- _Arbeitsauftrag_:
• 1. Nennen Sie jede Registernummer, die im Forumsauszug zur S7-Registerübertragung vorkommt, jeweils nur einmal.
• 2. Führen Sie den Forumsauszug zur S7-Registerübertragung im Anschluss an seinen letzten Satz weiter.

Versuch das mal so. Ich weiß jetzt nicht was im Register "200 Universal 1" drinsteht. Sonst nimm ein Register bei dem du den Wert leicht kontrollieren kannst.

Beschreib doch mal welche Register du schreiben welche du empfangen möchtest.


----------



## aleks_pl (10 März 2015)

Also erstmal möchte ich von der S7 zum Schreiber alle 12 Universal eingänge  schreiben. Was ich noch nicht verstehe dort steht das 32bit werte gelesen werden und wenn ich das Richtig verstehe Das Register 215 216 217 ergeben dann den Wert für Universalkanal 6. Wenn ich bei Data ADDR 200 einstelle müßte ich doch nur die Funktion 15 haben und brauch tu ich glaub ich doch funktion 16. Probiere morgen es nochmal aus.


----------



## aleks_pl (11 März 2015)

So hab es ans laufen bekommen man muß für jeden Kanal 3 Wörte einzeln rüberschicken. Und pro Kanal eine verbindung. Jetzt hab ich noch die frage wie bekomme ich aus einer Real zahl 2 x word ?


----------



## RONIN (11 März 2015)

aleks_pl schrieb:


> So hab es ans laufen bekommen man muß für jeden Kanal 3 Wörte einzeln rüberschicken. Und pro Kanal eine verbindung.


Zeig mal wie du das jetzt programmiert hast. Das sollte schon mit einer Instanz gehen. Schlimmstenfalls muss man halt die Registerangaben variabel gestalten.

Der Interesse halber, musstest du 200 oder 40200 als Register angeben?


aleks_pl schrieb:


> Jetzt hab ich noch die frage wie bekomme ich aus einer Real zahl 2 x word ?


Mit 2xWord meinst du wahrscheinlich wie du deinen Real so hinbekommst das du ihn in dein Sende-Array bekommst, oder?

- _Einträge des Datensatzes_:
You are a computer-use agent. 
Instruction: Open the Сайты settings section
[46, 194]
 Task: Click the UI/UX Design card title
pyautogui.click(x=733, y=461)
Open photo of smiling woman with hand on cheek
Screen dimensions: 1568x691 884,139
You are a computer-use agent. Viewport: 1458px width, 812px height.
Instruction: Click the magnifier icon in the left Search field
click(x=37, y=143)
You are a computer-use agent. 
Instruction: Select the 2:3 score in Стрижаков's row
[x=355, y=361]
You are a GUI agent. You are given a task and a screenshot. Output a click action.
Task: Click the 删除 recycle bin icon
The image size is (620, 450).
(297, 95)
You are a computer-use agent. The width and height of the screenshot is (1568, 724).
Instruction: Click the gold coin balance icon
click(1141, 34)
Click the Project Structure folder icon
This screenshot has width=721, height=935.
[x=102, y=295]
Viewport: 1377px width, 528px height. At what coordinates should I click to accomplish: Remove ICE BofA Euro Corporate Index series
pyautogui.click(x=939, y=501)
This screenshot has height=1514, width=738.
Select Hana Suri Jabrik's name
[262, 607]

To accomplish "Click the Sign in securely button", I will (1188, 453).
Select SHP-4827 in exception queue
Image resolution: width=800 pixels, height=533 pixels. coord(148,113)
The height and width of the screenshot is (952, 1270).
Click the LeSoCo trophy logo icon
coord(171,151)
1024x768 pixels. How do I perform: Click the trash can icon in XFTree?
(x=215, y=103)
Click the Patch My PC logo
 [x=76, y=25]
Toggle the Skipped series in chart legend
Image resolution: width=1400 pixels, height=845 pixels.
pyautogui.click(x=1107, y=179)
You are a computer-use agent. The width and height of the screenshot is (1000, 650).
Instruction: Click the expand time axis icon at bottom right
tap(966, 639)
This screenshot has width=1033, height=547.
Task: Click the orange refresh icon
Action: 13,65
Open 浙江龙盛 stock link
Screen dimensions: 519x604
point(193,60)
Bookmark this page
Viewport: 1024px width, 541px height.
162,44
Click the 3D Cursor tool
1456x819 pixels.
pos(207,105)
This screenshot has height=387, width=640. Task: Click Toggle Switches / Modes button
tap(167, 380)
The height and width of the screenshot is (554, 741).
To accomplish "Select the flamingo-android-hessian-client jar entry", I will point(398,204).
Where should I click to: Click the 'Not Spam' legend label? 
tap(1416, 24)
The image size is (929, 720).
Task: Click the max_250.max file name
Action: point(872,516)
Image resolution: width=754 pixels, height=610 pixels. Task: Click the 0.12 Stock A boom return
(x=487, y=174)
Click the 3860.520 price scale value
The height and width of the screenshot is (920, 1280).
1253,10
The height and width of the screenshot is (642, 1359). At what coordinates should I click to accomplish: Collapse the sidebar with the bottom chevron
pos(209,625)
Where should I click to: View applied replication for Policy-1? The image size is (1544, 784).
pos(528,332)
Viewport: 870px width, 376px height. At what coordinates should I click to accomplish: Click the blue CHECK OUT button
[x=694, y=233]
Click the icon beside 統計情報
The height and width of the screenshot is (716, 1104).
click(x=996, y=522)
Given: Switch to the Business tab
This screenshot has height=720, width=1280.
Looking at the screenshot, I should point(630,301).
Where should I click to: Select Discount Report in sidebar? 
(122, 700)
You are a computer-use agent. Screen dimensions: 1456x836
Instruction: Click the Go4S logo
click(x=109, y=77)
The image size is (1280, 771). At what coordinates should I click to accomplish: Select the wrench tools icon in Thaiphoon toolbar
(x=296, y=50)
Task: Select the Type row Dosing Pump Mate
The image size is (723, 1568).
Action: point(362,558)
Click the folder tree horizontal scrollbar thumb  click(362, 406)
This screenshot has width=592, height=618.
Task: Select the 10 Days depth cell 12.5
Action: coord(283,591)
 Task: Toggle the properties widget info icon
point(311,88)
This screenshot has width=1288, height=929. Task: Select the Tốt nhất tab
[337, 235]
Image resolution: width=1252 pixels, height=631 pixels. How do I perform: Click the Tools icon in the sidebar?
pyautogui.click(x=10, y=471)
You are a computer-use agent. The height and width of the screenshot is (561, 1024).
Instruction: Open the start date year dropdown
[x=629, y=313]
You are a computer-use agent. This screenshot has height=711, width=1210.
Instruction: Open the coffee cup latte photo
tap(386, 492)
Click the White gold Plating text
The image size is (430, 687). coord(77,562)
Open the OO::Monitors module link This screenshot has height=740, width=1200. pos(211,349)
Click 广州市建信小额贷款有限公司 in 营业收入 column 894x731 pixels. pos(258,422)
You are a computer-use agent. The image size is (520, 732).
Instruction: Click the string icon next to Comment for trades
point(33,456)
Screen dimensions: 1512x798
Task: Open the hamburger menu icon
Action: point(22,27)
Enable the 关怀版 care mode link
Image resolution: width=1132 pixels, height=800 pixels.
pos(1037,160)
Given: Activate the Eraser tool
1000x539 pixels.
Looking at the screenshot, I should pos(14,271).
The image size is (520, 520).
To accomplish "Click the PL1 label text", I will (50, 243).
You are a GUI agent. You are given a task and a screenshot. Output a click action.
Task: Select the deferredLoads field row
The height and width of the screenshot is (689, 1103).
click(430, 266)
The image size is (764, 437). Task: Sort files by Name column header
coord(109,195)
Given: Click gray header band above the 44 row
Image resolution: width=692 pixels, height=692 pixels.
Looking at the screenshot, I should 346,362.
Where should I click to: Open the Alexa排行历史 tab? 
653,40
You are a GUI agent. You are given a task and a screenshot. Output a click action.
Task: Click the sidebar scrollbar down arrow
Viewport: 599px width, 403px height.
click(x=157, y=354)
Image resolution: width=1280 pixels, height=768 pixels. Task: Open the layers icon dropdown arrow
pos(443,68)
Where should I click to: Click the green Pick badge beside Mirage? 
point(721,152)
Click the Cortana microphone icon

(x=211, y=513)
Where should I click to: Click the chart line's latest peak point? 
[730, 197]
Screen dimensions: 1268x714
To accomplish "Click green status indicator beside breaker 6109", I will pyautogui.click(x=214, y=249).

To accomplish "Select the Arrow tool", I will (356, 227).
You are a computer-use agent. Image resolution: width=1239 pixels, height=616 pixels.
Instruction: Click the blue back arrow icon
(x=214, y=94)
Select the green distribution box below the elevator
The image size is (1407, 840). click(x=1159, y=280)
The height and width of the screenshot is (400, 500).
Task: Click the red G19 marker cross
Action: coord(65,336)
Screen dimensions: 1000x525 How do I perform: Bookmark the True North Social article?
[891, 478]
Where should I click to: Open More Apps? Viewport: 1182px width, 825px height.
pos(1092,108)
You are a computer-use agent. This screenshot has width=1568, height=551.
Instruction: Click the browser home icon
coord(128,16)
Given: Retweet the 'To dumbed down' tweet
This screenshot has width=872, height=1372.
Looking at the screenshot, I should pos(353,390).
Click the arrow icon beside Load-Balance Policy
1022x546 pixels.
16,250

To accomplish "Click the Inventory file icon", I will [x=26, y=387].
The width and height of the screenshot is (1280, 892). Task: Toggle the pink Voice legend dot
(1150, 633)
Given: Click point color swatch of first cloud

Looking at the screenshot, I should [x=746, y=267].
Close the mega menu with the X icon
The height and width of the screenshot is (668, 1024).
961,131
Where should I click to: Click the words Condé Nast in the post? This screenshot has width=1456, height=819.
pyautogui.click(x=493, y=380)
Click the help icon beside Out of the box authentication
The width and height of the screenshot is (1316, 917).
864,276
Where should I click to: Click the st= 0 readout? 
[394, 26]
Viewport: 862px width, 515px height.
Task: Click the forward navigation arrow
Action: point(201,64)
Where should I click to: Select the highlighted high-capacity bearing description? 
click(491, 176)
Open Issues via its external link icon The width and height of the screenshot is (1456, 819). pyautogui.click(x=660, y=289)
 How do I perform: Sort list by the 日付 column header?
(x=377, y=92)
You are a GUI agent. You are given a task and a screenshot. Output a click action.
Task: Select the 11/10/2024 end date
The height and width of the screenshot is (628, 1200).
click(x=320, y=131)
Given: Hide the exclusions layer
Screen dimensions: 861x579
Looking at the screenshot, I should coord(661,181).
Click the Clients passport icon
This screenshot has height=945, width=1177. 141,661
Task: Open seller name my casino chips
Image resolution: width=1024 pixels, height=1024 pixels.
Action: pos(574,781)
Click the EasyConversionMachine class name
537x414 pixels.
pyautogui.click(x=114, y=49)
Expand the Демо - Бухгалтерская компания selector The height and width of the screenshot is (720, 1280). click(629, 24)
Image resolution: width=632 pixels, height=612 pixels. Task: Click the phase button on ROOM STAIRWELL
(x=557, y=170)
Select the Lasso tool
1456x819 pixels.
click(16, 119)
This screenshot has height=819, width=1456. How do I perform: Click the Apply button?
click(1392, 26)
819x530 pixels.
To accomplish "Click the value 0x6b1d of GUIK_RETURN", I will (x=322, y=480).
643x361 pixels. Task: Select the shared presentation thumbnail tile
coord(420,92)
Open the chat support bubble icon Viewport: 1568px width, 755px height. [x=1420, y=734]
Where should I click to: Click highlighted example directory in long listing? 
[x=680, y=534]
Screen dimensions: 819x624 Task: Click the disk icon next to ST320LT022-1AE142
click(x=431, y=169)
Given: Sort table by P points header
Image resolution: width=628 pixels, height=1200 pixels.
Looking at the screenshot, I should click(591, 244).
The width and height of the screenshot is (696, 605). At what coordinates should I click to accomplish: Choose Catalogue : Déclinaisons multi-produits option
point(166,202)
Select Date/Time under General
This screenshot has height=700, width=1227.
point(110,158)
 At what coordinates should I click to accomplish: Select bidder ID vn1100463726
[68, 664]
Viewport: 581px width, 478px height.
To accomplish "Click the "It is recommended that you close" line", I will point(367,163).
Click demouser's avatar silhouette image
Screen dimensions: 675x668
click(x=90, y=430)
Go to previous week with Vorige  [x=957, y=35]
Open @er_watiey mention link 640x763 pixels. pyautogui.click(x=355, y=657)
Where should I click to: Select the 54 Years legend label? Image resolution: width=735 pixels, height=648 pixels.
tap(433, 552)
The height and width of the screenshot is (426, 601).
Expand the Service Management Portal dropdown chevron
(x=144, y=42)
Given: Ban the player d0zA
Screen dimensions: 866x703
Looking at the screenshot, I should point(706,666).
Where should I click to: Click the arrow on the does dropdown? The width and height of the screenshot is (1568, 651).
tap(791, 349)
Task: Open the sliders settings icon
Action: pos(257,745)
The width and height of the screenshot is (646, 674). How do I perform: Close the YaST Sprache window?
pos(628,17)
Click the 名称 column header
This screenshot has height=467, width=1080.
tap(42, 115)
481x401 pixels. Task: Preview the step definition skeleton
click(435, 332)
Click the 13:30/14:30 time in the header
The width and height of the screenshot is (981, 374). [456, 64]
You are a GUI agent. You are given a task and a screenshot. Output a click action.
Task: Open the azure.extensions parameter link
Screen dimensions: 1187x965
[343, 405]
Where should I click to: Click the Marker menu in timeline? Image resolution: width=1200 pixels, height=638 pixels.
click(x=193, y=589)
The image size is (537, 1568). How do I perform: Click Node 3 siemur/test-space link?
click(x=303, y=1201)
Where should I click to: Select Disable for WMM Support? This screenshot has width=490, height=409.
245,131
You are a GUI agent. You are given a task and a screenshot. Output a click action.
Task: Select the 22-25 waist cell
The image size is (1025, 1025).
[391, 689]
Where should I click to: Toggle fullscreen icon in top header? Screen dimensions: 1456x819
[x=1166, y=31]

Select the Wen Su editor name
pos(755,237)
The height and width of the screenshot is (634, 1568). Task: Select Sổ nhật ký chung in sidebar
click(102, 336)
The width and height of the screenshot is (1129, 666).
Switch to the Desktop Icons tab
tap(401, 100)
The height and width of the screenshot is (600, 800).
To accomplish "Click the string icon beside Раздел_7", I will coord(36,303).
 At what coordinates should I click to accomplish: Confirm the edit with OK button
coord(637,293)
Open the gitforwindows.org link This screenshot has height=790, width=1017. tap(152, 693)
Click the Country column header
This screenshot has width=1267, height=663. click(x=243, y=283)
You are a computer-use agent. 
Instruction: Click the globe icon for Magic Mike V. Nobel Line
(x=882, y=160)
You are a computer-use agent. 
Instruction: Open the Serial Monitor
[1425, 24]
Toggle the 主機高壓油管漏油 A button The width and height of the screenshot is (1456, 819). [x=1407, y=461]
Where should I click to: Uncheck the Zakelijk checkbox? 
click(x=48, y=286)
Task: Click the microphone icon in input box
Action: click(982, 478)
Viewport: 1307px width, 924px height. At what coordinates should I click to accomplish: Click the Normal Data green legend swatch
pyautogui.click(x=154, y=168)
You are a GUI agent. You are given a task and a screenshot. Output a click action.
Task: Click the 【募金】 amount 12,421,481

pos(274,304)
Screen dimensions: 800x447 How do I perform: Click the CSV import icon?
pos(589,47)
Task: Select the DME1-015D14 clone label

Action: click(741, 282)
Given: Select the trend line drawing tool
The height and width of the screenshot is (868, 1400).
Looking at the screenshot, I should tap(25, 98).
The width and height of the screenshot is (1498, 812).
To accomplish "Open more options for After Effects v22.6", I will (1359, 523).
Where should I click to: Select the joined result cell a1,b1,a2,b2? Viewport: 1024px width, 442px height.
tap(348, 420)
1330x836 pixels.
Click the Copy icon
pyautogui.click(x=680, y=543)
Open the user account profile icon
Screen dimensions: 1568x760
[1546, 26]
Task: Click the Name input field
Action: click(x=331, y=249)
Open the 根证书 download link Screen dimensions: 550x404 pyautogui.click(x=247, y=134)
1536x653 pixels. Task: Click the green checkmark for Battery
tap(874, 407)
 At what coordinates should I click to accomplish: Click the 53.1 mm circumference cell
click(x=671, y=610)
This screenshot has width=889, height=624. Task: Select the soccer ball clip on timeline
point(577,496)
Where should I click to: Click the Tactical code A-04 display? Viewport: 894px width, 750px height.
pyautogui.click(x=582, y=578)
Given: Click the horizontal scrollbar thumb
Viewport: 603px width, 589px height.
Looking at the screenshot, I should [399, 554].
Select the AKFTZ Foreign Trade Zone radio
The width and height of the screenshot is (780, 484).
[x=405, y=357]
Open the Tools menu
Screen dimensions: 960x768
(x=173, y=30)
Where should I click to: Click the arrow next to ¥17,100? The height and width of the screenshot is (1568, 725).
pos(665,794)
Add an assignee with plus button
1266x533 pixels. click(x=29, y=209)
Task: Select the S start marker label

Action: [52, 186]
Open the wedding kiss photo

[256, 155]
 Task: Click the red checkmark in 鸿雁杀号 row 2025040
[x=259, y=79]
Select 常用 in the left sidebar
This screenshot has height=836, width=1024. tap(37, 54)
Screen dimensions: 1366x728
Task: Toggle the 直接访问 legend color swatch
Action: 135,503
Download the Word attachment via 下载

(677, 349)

- _Lösungen der Aufgaben_:
• 1. 200, 215, 216, 217, 40200

• 2.
a) Dein Array muss nicht zwingend aus Word bestehen
b) In FUP ist es wahrscheinlich mit der AT-Sicht am einfachsten.

Optimierten Bausteinzugriff in den Einstellungen des FBs/Fcs deaktivieren.
Im Schnittstellenbereich (z.B.: TEMP) eine Real Variable erstellen
In der nächsten Zeile gibst du dann gleich beim Datentyp das Stichwort "AT" ein und drückst Enter.
Dann wird eine weitere REAL-Variable erstellt. Allerdings steht neben dem Variablennamen das Stichwort AT "Name der zuvor erstellten Variable"
Das bedeutet jetzt dass du eine Variable erstellt hast die den gleichen Speicherplatz belegt wie die vorige. Eine Überlagerung
Dann tauscht du noch den Datentyp der AT-Variable gegen STRUCT aus und füllst den Struct mit 2 Worten auf.

Jetzt hast du einen Struct of 2 Word der am selben Speicherplatz liegt wie die Real-Variable.
Sieht dann so aus und kannst du so verwenden.




Du kannst das auch in eine separate Funktion z.B.: Real to 2 Word packen


----------



## TMaroni (11 März 2015)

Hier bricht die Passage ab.